Jul 19, 2022 | 🚀 Fathership

The Honda Civic Type R stolen from a mall carpark in Malaysia's Resorts World Genting is likely enroute into Indochina by way of Thailand through a container ship, a Fathership source said.

Indochina is referred to the countries bordering Thailand, which includes Cambodia, Laos and Myanmar.

How it works

The Honda Civic would be especially difficult to recover, said a source who brought forward the syndicates’ way of operating. “It is believed that the cars stolen in Malaysia will be transported via the sea by container ship from Singapore. Then, it will stop at its first destination, Thailand. It is also believed that Laem Chabang Port, in Thailand is their main destination [to unload the stolen vehicles],” he continued.

The source adds that depending on the situation, parts of the stolen vehicle would be dropped off in Thailand, while the rest would continue on its way to the other countries.

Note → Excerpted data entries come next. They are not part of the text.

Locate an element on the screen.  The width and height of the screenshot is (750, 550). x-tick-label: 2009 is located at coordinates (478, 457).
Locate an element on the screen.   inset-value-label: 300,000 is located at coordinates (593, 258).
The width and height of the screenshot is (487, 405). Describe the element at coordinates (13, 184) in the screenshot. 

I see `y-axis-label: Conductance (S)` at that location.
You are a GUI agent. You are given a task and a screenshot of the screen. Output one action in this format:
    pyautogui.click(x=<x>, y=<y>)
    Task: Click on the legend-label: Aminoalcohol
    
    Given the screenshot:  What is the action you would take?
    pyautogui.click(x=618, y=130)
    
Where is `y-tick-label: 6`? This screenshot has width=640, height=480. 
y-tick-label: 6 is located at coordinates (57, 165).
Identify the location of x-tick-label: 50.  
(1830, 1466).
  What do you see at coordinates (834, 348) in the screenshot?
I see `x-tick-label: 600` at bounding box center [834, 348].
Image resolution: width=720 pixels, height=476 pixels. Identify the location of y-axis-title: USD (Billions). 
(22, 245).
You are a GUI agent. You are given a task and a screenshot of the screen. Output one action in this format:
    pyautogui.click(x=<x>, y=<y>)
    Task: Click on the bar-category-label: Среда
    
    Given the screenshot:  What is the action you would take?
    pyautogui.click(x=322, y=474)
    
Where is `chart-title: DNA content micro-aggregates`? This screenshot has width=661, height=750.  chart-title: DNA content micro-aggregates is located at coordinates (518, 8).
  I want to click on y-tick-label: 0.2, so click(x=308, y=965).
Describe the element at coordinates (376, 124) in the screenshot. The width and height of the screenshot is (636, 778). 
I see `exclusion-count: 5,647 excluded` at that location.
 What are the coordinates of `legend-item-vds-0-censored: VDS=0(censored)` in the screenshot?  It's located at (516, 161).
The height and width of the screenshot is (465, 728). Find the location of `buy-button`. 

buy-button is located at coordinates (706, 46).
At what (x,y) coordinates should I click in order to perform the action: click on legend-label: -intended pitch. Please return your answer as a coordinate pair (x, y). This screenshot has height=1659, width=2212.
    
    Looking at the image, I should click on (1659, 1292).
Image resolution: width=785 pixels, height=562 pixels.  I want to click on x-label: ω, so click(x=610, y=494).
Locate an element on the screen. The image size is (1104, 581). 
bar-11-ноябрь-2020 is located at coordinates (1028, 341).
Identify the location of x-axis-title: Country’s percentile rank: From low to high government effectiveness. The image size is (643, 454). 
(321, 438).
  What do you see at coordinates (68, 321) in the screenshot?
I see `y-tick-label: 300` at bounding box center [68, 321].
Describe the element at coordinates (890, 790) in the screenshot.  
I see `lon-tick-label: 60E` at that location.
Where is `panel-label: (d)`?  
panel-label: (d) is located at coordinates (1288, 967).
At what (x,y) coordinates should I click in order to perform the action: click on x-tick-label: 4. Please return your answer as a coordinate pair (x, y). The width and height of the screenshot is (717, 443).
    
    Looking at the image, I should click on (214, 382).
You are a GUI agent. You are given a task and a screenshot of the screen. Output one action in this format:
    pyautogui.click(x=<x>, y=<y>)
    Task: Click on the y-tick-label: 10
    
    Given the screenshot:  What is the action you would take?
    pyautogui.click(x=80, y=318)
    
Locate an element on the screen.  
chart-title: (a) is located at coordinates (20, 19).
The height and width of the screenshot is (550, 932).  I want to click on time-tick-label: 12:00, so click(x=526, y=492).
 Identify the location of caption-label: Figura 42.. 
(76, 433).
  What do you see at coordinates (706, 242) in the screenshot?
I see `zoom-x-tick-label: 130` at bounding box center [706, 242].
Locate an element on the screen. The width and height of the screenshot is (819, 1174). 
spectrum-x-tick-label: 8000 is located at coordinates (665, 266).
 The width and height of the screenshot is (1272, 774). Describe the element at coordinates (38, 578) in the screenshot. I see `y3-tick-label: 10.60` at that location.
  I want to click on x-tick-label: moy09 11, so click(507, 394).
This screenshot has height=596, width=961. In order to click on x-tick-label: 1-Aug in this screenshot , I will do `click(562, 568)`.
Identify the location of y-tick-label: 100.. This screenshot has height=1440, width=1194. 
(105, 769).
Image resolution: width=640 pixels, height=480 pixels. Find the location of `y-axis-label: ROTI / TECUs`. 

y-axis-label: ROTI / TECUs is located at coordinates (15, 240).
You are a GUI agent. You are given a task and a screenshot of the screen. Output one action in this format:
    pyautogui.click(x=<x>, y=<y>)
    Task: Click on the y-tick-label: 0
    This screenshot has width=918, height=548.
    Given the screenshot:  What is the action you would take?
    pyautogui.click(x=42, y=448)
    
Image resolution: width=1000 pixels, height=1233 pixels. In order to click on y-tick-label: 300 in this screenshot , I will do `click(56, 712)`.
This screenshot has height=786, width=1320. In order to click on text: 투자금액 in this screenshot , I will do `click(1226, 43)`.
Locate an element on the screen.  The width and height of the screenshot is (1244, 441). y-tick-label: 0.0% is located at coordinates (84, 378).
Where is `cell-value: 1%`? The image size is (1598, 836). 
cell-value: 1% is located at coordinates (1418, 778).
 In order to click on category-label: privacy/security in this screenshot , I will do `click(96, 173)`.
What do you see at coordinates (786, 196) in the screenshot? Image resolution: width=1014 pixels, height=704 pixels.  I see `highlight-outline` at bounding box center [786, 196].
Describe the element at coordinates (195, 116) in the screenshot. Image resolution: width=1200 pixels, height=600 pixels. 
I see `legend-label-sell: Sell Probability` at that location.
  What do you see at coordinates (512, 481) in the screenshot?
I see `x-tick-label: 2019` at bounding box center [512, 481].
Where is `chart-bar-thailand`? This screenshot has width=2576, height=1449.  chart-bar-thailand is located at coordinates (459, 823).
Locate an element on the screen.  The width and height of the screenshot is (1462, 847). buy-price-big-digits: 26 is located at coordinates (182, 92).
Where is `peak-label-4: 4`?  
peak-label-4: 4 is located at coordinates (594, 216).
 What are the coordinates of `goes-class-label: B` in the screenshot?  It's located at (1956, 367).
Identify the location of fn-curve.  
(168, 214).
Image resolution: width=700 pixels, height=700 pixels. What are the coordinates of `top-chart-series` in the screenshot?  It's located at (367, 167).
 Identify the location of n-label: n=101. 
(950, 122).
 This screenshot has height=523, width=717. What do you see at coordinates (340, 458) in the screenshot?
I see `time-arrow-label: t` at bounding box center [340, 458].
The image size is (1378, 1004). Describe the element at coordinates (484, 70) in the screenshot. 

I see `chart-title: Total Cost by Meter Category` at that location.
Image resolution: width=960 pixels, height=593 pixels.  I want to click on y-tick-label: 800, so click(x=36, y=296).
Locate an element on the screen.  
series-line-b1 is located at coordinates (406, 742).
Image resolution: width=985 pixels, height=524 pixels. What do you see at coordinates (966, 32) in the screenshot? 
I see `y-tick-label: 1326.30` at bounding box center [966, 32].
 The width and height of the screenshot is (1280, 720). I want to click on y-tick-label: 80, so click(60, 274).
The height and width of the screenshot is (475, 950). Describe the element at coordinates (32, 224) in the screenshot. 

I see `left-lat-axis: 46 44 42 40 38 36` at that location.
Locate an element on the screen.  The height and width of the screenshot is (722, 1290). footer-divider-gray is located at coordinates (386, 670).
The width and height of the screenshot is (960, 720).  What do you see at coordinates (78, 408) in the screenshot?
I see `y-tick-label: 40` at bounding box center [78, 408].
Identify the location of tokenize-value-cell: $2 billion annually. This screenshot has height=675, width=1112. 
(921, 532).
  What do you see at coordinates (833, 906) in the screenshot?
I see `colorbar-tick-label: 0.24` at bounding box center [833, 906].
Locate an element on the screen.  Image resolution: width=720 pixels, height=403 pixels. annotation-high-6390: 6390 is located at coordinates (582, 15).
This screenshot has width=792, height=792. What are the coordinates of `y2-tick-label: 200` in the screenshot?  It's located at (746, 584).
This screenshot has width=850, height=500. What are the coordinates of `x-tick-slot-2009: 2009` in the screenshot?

CCTV captures footage of stolen Honda Civic

According to CCTV footage, the Singapore-plate car owned by a man named Damien, was stolen in the early morning of July 16 at around 2.43am.

Another CCTV screenshot showed the thief driving Damien's car out of the car park by tailgating another vehicle through the exit.

Bye bye Honda

The source said, "Thailand had been ramping up it's intelligence network and syndicates are finding it harder to keep the car in Thailand for a long time. To avoid detection, the car will continue it's journey into one of the countries in Indochina, likely Laos as Cambodia and Myanmar's black market prefers 4-wheel drives and bigger vehicles like the Toyota Hilux."

Coincidentally, a Malaysian-registered Toyota Hilux was also stolen from the same carpark as the Honda Civic a day before.